C.Additional tests depending on patient presentation.

1.HIV screening.

2.Liver panel; elevated transaminase may indicate viral hepatitis (if abnormal, obtain viral hepatitis panel).

3.Serum or urine protein electrophoresis (amyloidosis or multiple myeloma).

4.Rapid plasma regain to determine if syphilis present.

5.Antinuclear antibodies, anti-double-stranded DNA antibody, and complement values (C3 and C4) if suspect connective tissue disorder.

D.Imaging studies.

1.Chest x-ray: To evaluate for pleural effusion.

2.CT or MRI: Possible to evaluate for neoplastic diseases as secondary cause.

3.Ultrasound.

a.Renal: For reduced GFR.

b.Abdominal to evaluate for ascites.

c.Lower extremity Doppler ultrasound, CT, MRI, or lung ventilation/perfusion scan if suspect thrombosis or pleural effusion.

4.Echocardiography: For suspected heart failure.

E.Renal biopsy.

1.The role of renal biopsy is controversial and there is a lack of evidence-based guidelines.
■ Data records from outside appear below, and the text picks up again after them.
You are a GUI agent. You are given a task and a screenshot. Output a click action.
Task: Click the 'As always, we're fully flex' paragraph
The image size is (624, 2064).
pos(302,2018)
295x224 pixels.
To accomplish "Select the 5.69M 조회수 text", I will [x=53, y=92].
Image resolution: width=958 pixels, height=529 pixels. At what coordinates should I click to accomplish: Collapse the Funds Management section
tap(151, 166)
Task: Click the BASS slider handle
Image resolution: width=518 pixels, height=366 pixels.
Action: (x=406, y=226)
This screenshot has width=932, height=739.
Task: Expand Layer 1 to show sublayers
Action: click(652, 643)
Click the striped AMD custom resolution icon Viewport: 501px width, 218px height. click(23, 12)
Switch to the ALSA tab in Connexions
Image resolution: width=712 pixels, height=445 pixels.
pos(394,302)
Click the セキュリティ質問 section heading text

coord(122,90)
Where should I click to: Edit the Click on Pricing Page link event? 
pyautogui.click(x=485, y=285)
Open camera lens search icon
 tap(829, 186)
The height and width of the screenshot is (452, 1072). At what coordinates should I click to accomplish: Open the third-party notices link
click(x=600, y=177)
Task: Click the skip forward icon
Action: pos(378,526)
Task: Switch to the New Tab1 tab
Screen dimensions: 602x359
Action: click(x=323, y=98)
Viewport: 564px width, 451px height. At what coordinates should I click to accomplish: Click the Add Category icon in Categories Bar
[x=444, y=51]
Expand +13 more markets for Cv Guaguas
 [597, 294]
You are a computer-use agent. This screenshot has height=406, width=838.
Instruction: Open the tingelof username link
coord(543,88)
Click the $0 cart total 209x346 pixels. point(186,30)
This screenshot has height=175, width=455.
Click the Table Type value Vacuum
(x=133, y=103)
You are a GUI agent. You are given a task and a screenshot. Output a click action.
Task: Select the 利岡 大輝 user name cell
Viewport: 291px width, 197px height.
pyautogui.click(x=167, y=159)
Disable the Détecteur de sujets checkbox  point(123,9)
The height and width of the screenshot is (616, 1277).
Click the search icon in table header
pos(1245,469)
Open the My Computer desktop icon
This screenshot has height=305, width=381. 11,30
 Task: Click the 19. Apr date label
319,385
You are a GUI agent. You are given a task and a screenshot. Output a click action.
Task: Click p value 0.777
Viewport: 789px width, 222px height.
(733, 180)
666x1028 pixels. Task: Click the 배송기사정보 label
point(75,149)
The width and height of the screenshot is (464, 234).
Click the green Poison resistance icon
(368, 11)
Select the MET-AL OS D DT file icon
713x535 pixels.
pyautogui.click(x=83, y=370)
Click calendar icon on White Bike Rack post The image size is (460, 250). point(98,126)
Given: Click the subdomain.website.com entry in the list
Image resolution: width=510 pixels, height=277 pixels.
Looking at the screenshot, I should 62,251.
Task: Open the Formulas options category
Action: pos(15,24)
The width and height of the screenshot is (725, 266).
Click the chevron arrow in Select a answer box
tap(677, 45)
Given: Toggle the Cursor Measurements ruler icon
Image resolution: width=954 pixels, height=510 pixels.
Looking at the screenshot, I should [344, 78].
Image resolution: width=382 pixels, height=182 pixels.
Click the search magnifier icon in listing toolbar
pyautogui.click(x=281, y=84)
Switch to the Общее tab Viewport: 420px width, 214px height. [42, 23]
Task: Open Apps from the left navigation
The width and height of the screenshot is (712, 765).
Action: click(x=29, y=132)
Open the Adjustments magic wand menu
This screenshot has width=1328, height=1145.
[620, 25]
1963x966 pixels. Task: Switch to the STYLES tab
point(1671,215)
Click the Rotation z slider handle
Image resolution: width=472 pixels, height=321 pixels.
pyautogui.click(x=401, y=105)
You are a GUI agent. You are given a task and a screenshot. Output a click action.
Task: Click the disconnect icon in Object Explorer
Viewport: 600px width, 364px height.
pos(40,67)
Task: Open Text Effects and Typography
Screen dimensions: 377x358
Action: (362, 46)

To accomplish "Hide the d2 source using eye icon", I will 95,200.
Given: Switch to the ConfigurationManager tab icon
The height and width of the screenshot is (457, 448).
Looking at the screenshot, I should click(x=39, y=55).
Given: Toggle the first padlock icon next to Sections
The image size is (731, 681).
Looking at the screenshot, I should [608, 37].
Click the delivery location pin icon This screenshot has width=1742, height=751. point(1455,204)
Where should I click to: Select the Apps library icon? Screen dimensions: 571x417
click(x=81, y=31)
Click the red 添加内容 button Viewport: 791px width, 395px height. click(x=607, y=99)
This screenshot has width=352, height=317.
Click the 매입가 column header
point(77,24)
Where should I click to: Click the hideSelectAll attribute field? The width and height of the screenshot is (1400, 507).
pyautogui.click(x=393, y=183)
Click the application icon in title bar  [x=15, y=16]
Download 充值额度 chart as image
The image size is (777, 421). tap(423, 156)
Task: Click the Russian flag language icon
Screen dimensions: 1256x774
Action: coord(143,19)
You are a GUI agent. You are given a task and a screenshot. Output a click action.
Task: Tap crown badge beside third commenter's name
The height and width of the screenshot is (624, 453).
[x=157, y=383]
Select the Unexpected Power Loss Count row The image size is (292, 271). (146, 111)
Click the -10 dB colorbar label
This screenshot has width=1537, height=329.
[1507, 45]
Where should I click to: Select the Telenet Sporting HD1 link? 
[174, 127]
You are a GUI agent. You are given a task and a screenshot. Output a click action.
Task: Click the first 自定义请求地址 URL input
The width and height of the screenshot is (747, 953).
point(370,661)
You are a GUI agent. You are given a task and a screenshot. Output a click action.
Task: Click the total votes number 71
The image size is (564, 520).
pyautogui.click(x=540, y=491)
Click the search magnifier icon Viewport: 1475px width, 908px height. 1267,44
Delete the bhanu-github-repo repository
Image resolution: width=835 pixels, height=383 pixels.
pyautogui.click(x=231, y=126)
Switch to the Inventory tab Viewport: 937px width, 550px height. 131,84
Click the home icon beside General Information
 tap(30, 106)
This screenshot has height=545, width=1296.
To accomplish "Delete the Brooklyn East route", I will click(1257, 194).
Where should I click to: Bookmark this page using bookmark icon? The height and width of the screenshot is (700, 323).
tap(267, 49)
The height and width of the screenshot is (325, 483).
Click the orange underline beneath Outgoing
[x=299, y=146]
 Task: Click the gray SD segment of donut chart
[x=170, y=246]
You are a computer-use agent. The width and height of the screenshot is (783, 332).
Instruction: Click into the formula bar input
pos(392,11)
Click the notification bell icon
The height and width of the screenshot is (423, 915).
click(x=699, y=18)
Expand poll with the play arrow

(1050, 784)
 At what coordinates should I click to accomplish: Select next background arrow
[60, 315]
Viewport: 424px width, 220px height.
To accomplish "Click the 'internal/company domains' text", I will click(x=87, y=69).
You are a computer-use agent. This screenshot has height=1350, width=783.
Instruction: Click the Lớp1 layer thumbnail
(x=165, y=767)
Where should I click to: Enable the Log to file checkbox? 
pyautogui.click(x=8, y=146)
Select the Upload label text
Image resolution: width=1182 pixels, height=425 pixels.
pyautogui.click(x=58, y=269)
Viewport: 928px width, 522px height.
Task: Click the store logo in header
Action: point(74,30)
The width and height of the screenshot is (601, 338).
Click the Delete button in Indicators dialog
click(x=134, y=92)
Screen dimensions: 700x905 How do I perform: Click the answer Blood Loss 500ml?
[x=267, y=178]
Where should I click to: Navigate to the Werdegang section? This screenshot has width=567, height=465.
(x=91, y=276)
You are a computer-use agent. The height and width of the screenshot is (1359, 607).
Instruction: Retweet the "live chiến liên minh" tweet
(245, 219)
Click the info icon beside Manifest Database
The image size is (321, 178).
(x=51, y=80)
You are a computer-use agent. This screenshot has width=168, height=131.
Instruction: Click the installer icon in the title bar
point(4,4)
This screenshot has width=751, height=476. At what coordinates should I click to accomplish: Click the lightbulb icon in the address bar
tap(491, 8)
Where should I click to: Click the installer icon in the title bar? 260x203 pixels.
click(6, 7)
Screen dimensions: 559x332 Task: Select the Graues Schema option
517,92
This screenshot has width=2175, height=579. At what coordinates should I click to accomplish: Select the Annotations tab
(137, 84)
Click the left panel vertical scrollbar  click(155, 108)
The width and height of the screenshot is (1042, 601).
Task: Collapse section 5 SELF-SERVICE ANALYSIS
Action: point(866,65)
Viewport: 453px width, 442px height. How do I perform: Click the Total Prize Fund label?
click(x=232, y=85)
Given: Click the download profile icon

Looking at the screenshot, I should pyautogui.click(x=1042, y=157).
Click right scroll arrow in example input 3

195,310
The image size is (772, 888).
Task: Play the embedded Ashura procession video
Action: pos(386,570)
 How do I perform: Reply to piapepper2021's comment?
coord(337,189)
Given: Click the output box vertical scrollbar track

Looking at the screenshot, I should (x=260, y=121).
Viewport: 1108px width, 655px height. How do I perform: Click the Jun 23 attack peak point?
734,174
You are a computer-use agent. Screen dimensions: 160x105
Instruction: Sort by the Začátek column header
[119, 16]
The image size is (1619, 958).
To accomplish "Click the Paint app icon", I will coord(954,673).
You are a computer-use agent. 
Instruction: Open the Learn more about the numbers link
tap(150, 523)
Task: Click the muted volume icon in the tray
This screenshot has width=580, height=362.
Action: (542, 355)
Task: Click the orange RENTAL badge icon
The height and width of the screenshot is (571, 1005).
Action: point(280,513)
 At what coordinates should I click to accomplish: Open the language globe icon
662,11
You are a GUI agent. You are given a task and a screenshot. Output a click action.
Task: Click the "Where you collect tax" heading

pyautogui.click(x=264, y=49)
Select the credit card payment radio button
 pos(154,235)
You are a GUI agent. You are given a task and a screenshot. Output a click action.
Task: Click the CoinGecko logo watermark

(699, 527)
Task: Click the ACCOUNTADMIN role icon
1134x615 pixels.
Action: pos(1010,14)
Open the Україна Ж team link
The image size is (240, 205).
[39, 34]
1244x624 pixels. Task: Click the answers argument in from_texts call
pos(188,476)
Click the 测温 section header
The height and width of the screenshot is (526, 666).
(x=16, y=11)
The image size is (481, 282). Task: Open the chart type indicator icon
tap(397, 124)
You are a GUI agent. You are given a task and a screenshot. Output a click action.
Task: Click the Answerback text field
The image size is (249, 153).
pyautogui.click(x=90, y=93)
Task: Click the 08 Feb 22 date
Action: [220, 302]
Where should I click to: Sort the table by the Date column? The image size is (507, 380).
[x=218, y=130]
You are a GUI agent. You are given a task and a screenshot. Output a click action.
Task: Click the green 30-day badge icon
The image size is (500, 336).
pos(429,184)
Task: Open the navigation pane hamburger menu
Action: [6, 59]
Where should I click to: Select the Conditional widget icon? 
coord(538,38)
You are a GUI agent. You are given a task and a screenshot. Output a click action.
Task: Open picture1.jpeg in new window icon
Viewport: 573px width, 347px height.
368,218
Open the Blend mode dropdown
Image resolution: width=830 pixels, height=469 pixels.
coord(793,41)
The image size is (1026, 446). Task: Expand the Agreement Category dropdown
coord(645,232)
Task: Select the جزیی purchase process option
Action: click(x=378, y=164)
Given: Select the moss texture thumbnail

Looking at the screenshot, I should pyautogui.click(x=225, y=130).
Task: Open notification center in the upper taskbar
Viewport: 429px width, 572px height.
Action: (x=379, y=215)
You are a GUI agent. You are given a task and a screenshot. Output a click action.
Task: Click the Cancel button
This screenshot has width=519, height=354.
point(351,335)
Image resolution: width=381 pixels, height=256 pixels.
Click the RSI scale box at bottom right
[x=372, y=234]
In those with NS from a known secondary cause who are responding to treatment, the renal biopsy will not likely add to the treatment.

2.It may prove beneficial when trying to determine best treatment and prognosis in adults with idiopathic NS of unknown histologic disease type and in those in which the provider is considering underlying SLE as the cause.

Differential Diagnosis

A.Liver disease (e.g., cirrhosis).

B.Heart failure.

C.Differential for AKI in NS.

1.Allergic interstitial nephritis.

2.AKI.

a.Acute tubular necrosis.

b.Prerenal azotemia.

3.Adverse effects from drug therapy.